In Fig. 2c, we plot the calculated λmax as a function of A/L, and compare the theoretical limit with the maximum stretches measured in hydrogel conductors that contain titanium wires with and without silanized surfaces. Since the silanized titanium has a robust interface with the tough hydrogel matrix[27], the corresponding hydrogel conductor can reach very high maximum stretches (e.g., >2), only slightly lower than the theoretical limits (Fig. 2c). For example, Video S1 demonstrates a hydrogel conductor that contains a silanized titanium wire (A/L=0.32) being stretched to the theoretical limit of stretch λmax ≈ 1.58. On the other hand, the hydrogel conductor with pristine titanium wire fails quickly under moderate stretch (Fig. S3), due to the debonding between titanium wire and hydrogel matrix. Therefore, the measured maximum stretch for hydrogel conductor with pristine titanium wire is much lower than the value of silanized wire with the same A/L and the theoretical limit (Fig. 2c). These results prove that robust hydrogel-conductive-wire interfaces are critical to the reliability of stretchable hydrogel conductors. In addition, as shown on Fig. 2d, the hydrogel conductor can sustain multiple cycles (i.e., 10,000) of high stretch (i.e., 3), while maintaining constant total measured resistance. While high concentrations of salt solutions[36] and hydrogels that contain such solutions[37] have been used as transparent ionic conductors, the current work presents a simple method to fabricate transparent, highly stretchable and robust electronic conductors based on biocompatible hydrogels.
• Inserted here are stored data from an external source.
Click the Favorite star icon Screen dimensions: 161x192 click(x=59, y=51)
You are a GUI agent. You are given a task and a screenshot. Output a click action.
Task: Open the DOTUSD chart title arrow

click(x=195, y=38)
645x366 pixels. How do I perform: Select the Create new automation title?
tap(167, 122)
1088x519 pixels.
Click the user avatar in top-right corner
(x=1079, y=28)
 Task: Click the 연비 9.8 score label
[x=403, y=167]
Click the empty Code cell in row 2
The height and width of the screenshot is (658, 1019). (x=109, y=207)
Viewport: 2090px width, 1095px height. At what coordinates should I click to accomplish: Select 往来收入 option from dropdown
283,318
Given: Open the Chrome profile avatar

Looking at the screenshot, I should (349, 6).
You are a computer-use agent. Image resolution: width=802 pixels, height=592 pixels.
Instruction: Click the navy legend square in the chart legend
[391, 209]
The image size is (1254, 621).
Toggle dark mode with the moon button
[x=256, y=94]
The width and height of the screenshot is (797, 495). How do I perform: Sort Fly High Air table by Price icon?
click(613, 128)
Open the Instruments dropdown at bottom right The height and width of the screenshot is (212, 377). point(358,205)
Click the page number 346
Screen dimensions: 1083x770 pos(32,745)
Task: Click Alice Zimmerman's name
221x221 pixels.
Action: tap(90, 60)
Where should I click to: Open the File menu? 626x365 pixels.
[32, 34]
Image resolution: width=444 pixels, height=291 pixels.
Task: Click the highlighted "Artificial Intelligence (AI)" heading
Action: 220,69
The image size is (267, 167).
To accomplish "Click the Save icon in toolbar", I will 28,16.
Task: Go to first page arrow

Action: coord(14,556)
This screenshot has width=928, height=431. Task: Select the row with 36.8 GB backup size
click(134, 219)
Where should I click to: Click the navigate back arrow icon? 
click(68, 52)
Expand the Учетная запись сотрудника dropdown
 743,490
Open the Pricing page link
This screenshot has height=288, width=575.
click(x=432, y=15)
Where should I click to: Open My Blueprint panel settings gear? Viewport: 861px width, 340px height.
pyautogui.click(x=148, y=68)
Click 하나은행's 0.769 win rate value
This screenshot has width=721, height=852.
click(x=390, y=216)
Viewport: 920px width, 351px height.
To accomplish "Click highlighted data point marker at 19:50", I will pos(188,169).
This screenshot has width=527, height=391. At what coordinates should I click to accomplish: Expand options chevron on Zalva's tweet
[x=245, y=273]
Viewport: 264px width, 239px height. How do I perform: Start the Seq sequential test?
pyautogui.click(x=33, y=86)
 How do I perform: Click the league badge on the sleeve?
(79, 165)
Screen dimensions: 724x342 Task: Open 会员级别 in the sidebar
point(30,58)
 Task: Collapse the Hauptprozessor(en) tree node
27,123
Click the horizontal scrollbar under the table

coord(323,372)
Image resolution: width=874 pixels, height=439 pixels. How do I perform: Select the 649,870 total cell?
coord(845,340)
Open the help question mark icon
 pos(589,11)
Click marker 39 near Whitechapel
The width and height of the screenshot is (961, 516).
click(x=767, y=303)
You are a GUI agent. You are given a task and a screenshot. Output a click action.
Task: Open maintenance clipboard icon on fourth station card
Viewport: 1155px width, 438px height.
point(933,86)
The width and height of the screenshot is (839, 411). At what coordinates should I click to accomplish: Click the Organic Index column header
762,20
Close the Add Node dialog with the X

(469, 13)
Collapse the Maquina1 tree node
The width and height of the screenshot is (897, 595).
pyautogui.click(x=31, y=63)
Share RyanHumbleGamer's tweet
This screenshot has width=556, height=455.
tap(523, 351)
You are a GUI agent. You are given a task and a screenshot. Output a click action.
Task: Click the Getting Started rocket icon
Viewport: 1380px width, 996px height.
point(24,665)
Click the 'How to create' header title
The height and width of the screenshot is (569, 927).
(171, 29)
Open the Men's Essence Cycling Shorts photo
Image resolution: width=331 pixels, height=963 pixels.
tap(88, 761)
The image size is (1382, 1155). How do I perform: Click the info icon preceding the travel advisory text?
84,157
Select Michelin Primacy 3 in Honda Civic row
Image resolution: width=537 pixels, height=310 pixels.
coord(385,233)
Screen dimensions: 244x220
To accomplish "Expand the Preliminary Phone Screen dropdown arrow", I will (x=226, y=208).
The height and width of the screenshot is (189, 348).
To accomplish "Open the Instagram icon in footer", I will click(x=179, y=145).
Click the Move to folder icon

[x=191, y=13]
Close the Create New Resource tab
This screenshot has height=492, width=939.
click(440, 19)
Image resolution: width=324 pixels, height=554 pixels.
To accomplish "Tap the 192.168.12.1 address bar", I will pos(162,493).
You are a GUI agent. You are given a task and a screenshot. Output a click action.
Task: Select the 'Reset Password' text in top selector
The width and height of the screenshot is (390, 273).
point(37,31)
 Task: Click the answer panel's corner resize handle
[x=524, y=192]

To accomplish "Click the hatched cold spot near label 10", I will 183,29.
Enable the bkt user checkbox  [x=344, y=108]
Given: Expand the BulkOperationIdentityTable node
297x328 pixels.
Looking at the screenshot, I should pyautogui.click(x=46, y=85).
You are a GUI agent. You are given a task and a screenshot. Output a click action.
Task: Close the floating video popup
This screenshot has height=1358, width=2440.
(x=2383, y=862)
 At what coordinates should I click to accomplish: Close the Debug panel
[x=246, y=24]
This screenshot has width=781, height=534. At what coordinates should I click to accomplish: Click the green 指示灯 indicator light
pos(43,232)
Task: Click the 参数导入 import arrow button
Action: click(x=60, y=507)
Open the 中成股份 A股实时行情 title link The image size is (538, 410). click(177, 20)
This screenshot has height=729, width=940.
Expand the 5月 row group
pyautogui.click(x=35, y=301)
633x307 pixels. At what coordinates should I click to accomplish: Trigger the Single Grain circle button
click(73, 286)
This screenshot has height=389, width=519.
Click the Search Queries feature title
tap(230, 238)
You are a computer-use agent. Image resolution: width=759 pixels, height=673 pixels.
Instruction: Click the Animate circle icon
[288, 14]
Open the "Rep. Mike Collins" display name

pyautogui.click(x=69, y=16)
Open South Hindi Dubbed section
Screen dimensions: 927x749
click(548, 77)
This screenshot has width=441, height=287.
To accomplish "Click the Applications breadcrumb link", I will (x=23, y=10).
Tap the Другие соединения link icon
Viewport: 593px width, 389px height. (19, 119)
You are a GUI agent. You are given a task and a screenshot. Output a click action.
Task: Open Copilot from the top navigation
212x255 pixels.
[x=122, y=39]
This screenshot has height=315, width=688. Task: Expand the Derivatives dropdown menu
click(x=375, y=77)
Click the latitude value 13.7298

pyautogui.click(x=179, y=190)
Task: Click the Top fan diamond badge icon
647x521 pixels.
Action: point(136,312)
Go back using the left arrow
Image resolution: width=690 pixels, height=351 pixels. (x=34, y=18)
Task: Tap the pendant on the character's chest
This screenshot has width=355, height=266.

We next discuss the method to integrate relatively rigid components such as rigid chips into the hydrogel matrix. We will use chips made of PDMS (DowCorning Sylgard 184 Silicone Elastomer Kit) to represent the rigid electronic components, since these electronic components are likely to be covered by PDMS for insulation from wet environment of the hydrogel matrix. However, it is challenging to form robust adhesion between hydrogels and PDMS due to its intrinsic oxygen permeation and radical scavenging nature[38]. Although a few methods were proposed by imparting the hydrophilicity of PDMS and coating PDMS with hydrophilic materials as hydrogels, the reported adhesion between hydrogels and PDMS may be not strong enough to sustain extremely large deformation[39]. Here, we used glass slides as intermediate layers to form tough bonding between chips and hydrogel matrix. Figure S5 illustrates the procedure to attach rigid electronic components on the surface of (or embed them inside) hydrogel matrix. One side of the glass slide and the PDMS chip were exposed to oxygen plasma for 2 min, and physically contacted each other right after plasma treatment to form siloxane covalent linkage between the glass slide and PDMS chip. Thereafter, the exposed surface of the attached glass slide was again exposed to oxygen plasma for 5 min and covered by TMSPMA aqueous solution for 2 hours. To adhere the PDMS chips on the surface of hydrogel matrix, we fabricated acrylic mold with laser-cut holes to host the PDMS-glass assemblies. Each assembly was put into a hole in the mold with functionalized glass side up, and then the pre-gel solution was poured into the mold. During the curing process, the PAAm long-chain network in the hydrogel was covalently anchored on glass slide, which gives high interfacial toughness over 1500 Jm−2[27] (Fig. 3a). Figure 3b and Video S2 demonstrates a PDMS chip bonded on the surface of hydrogel using silanized glass slide. It can be seen that the chip does not detach from the hydrogel, even when it is pulled by a tweezer that significantly deforms the hydrogel matrix. On the other hand, if the chip with pristine glass is physically attached on hydrogel, it can be easily detached by the tweezer, indicating the importance of functionalized and robust interfaces in hydrogel electronics (Fig. 3c).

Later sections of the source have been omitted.